Exercise 1
Pull out every line of the records that holds the string "Viewport", and note that case counts.
Exercise 2
Proceed with the forum thread about building a fiberglass subwoofer box, continuing from the point where it stops.

# First Fiberglass box, professionally painted, check it out.



## Blister64 (Jun 13, 2010)

Hey guys, first off I gotta say I just joined DIYMA and I'm lovin' it already! So much information and ideas for my coming projects! Hope I can help some others with what I know about some stuff too... :idea3:

Anyways, this is my first fiberglass box. Actually my second real box I've ever made... The first was a box for my girlfriends truck which you'll see a pic of later. Just kind of a background of what I do and what I know... I've worked on cars for the past 5+ years with my dad in our own personal body shop, mainly doing body and repair work. My dad has 30+ years of experience and has been teaching me how everything is done, especially lately. We have a full paint mixing set up and a large paint booth, so doing a professional paint job on things is cheap and easy (at least kinda cheap !). Like I said, this was my first box, so there were definitely some learning curves along the way! I would have done some things differently after it was all said and done, but that's why you learn from mistakes. Just note, pics were taken with my phone, 5 MP, so not the best but not bad either.

*BTW, it took quite a while to figure out the best way to load the pics on here. I ended up making an album on here and adding the url in here. Is there an easy way everyone does this?? Please help!

So starting off, I wanted to make a single 10 inch enclosure that would fit my 10W6v2. I didn't need a box for it, but thought I might as well make something that would fit what I have! And I didn't have to spend a lot on materials. I kinda just did this for fun too. I saw a lot of build logs on different sites and thought I could use the challenge. 

So first off, I cut out the main structure on 3/4 inch MDF. They were glued and screwed. 




















The back had a notch cut out to staple the fleece down, something I would do differently next time. 











Next, I cut out the mounting ring for the 10 inch sub and the brackets used to hold it up. Everything was secured with hot glue and then removed later.


----------



## Blister64 (Jun 13, 2010)

Next, fleece was stretched over the ring and spray glued (3M glue) to the sides of the box. Took a little time, but i got it stretched out to where there were no wrinkles in the fleece. 

First pic look tight enough?? Haha bad joke...





































This is where I would have done a few things differently. I talked with a local shop and they gave me some tips, after I already made it... First, if you glue the fleece to the side and fiberglass it, finishing the box and making it smooth is very difficult and there will be a ridge on the sides. Second, the lip on the back side worked a little better, but you sill get the ridge. After gluing the fleece down, I was told that if you staple the it to the *front side* of the box, it won't create any ridge, and you can fill in the gap to the sides with the fiberglass and some body putty later. Good to know for next time, I'll see how it works out. Here's the pics.



















Next, I soaked the fleece with resin and let it dry to give me a good solid base to work on. Probly could have used more resin but it turned out ok.


----------



## Blister64 (Jun 13, 2010)

This stuff is nasty BTW so be sure to do it outside, use some latex gloves, and preferably a respirator.

(Records held in a dataset)

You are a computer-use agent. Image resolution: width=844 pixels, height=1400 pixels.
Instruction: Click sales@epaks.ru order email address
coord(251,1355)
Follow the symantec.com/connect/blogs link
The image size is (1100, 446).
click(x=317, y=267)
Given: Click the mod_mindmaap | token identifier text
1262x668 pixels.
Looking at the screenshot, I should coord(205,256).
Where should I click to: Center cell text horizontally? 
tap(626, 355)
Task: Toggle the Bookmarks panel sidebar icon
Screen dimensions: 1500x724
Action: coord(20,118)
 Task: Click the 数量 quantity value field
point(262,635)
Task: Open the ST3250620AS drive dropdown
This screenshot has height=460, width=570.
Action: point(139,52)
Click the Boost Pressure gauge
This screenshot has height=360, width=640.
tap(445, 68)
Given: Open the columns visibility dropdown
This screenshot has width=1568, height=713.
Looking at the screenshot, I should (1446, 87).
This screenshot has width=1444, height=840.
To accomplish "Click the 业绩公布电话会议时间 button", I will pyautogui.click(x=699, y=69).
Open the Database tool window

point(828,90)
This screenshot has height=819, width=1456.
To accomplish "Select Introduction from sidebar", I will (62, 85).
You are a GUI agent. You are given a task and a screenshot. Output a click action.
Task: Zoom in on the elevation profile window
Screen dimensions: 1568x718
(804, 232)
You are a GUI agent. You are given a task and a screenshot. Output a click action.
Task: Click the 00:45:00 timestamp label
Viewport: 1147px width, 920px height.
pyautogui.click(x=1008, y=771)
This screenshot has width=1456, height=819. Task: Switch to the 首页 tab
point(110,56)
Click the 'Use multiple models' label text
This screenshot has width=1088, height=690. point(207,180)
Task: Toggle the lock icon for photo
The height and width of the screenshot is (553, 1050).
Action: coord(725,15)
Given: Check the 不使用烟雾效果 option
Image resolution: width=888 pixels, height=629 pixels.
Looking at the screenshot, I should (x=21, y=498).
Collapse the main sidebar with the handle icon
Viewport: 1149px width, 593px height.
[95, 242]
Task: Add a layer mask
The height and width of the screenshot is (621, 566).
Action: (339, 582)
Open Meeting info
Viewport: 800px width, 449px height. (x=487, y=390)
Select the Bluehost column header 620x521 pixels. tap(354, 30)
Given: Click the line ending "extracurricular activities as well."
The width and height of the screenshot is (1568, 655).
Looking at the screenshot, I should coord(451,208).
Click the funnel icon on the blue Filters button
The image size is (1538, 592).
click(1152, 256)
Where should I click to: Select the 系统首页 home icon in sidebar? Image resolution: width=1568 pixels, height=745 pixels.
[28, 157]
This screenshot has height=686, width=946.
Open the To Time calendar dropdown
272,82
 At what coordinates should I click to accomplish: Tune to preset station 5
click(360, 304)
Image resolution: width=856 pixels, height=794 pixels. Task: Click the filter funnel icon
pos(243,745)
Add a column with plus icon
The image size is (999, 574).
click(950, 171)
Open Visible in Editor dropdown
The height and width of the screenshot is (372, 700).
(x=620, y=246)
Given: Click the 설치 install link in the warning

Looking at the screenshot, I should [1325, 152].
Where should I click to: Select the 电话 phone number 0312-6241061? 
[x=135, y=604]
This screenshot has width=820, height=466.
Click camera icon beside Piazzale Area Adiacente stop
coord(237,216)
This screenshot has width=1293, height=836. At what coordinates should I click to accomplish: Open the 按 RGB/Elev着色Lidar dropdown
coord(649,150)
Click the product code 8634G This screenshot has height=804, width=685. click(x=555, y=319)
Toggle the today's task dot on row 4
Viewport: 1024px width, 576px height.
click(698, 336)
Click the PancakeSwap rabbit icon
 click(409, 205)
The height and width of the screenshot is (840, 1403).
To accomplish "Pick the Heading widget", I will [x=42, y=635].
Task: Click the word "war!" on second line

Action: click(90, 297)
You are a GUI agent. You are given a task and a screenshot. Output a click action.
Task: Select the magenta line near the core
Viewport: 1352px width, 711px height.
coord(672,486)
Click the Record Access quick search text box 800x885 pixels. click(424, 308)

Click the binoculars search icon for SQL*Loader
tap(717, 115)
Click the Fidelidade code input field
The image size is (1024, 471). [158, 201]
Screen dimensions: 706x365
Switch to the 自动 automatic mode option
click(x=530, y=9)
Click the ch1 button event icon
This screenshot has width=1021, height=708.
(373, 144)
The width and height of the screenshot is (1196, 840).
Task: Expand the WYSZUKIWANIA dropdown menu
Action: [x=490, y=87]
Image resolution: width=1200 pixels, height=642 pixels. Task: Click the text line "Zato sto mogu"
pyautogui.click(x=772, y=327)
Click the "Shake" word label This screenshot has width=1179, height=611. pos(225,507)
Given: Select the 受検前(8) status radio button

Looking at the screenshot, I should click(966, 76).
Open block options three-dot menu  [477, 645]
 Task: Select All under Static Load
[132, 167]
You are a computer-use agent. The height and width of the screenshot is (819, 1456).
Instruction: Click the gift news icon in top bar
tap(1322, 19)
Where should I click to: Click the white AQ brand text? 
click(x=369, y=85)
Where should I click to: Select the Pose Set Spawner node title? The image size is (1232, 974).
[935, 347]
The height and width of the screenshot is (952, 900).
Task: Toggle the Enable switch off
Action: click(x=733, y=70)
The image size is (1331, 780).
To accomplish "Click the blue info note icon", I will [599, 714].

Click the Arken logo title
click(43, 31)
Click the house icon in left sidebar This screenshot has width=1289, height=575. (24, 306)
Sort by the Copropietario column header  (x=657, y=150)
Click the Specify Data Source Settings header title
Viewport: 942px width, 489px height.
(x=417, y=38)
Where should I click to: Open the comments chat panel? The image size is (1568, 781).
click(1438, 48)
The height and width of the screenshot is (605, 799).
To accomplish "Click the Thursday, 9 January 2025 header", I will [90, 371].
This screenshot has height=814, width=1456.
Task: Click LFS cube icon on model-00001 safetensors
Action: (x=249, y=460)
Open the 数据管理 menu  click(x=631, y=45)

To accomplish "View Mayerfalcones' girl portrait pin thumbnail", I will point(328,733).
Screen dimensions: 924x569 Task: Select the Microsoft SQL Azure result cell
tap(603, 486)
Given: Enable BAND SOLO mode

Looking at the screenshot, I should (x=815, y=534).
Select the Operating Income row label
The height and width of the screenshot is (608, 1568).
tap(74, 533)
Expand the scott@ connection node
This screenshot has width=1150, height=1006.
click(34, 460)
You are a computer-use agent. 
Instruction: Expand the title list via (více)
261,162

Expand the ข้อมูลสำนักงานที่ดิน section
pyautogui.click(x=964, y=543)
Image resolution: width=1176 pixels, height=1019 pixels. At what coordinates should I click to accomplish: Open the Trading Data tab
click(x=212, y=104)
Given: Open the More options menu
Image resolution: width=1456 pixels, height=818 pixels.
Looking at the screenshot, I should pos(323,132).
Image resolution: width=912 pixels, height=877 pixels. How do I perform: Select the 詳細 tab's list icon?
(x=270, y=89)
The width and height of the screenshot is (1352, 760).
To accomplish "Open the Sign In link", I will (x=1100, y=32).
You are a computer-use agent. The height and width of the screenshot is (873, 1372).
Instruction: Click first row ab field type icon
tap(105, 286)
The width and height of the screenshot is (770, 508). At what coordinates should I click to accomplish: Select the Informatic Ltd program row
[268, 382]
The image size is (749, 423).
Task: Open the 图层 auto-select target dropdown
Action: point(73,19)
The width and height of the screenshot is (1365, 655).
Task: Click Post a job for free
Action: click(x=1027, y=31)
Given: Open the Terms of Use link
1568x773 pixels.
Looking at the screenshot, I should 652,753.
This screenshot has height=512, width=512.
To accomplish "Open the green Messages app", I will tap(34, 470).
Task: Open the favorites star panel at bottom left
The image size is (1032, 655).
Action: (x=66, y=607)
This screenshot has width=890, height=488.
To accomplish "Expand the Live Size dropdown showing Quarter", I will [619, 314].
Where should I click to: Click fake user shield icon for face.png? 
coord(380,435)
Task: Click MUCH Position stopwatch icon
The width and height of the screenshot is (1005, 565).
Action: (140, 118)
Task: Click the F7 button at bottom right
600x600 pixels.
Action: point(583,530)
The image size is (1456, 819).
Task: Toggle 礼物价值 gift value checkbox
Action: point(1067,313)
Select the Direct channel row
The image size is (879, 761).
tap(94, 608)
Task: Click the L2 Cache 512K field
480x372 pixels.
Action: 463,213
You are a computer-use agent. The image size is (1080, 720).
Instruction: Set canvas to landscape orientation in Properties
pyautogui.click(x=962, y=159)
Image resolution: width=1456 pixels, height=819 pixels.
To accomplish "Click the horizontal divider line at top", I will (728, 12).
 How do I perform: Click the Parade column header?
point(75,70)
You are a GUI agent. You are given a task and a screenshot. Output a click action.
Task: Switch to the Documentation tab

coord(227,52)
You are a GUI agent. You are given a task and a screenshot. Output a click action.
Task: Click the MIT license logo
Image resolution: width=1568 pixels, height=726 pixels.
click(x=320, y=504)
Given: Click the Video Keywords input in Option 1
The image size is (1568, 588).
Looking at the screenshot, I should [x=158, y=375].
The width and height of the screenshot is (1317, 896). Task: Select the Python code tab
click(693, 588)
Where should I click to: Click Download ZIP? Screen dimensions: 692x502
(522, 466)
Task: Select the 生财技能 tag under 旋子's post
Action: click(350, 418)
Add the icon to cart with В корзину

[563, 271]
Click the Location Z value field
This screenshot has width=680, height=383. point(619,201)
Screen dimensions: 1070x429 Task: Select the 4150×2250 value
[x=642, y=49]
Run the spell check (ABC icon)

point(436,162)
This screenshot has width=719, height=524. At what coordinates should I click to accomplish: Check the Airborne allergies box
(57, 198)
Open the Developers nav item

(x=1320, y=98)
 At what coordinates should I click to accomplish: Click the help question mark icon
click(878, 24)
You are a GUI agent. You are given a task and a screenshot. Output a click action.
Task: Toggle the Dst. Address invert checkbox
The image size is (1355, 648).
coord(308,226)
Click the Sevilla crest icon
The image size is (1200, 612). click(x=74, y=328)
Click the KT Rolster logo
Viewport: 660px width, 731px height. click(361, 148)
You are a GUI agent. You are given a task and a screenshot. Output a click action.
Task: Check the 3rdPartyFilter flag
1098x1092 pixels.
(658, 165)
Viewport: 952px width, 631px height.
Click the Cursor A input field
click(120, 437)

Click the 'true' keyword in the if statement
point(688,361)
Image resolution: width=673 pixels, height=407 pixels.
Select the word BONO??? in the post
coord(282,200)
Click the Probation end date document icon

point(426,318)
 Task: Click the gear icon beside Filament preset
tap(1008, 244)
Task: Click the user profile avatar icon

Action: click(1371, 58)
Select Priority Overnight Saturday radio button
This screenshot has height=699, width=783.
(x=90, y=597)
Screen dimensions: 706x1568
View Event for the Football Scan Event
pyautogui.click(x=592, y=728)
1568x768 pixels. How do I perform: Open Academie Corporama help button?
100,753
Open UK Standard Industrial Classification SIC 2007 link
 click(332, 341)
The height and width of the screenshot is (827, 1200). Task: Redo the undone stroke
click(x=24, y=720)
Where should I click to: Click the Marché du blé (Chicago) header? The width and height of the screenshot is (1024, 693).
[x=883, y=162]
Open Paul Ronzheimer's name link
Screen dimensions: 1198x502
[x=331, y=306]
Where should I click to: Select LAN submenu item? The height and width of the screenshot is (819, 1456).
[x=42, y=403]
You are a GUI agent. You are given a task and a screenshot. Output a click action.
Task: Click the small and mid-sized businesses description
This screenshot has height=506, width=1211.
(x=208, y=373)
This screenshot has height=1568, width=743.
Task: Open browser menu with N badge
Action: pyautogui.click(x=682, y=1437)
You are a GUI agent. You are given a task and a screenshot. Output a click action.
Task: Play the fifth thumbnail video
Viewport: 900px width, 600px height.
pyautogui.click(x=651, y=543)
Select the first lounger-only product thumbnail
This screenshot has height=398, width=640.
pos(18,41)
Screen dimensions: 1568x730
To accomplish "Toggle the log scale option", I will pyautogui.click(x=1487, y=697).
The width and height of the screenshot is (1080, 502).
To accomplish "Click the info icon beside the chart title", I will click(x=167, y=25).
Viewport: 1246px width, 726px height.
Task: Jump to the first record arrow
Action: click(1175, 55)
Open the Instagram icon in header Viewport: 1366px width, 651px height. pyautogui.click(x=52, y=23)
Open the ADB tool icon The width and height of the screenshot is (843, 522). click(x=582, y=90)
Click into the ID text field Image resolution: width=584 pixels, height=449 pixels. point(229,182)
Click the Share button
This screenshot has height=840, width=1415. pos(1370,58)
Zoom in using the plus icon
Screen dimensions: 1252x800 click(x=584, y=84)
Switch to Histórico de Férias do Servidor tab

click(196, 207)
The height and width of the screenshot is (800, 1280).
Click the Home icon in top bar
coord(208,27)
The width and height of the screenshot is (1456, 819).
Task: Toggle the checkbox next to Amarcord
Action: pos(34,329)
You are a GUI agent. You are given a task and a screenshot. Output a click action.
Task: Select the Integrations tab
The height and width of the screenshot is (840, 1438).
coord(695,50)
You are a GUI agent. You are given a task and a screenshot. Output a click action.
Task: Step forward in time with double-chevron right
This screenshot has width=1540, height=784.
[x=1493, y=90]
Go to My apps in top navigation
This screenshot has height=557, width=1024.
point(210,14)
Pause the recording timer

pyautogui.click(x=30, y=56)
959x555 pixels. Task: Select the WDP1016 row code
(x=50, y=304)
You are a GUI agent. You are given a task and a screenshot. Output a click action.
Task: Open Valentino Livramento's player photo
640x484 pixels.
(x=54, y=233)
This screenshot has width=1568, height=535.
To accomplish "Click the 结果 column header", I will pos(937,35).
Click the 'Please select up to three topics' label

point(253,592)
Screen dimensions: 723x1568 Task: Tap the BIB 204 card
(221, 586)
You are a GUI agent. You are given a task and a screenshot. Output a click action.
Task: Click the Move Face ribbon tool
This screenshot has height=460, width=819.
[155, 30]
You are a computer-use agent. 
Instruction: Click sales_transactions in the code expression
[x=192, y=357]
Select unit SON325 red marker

Exercise output 1
Viewport: 1147px width, 920px height.
Viewport: 1149px width, 593px height.
Viewport: 800px width, 449px height. (x=487, y=390)
Viewport: 1024px width, 576px height.
Viewport: 1352px width, 711px height.
Viewport: 942px width, 489px height.
Viewport: 660px width, 731px height. click(361, 148)
Viewport: 952px width, 631px height.
Viewport: 900px width, 600px height.
Viewport: 1246px width, 726px height.
Open the Instagram icon in header Viewport: 1366px width, 651px height. pyautogui.click(x=52, y=23)

Exercise output 2
Next I started laying down the fiberglass. I should have laid all of the layers at the same setting probably, but didn't know I could do this at the time. So I took the long route and laid one layer at a time until 4-5 layers were there. I did this over about a week since I don't live by our shop. Just a layer here and there when I could. I know there were a few bubbles, especially on the back side, but it was plenty strong enough for supporting the 1 sub. I think I might try using a roller next time. For this box, I did the dabbing method with the paint brush for getting the air bubbles out. Also, definitely pre-cut your fiberglass before laying it (or just pull it apart like I did, gives a nice tapered edge instead of a harsh lined edge). I couldn't imagine trying to pull it apart with resin on my hands! Pics...

3-4 inch squares worked out pretty well for the size of the fiberglass. Larger pieces for larger areas...










Here's the progressive layers:


----------



## Blister64 (Jun 13, 2010)

After all the layers were added, I used a grinder and a dremel to clean up the edges and to cut out the mounting hole.



















After that, I started the finishing process. This is where you cover up all the imperfections of fiberglass. I started off by sanding off a lot of the high spots and gave it just an over sanding with 80 grit paper on a DA sander.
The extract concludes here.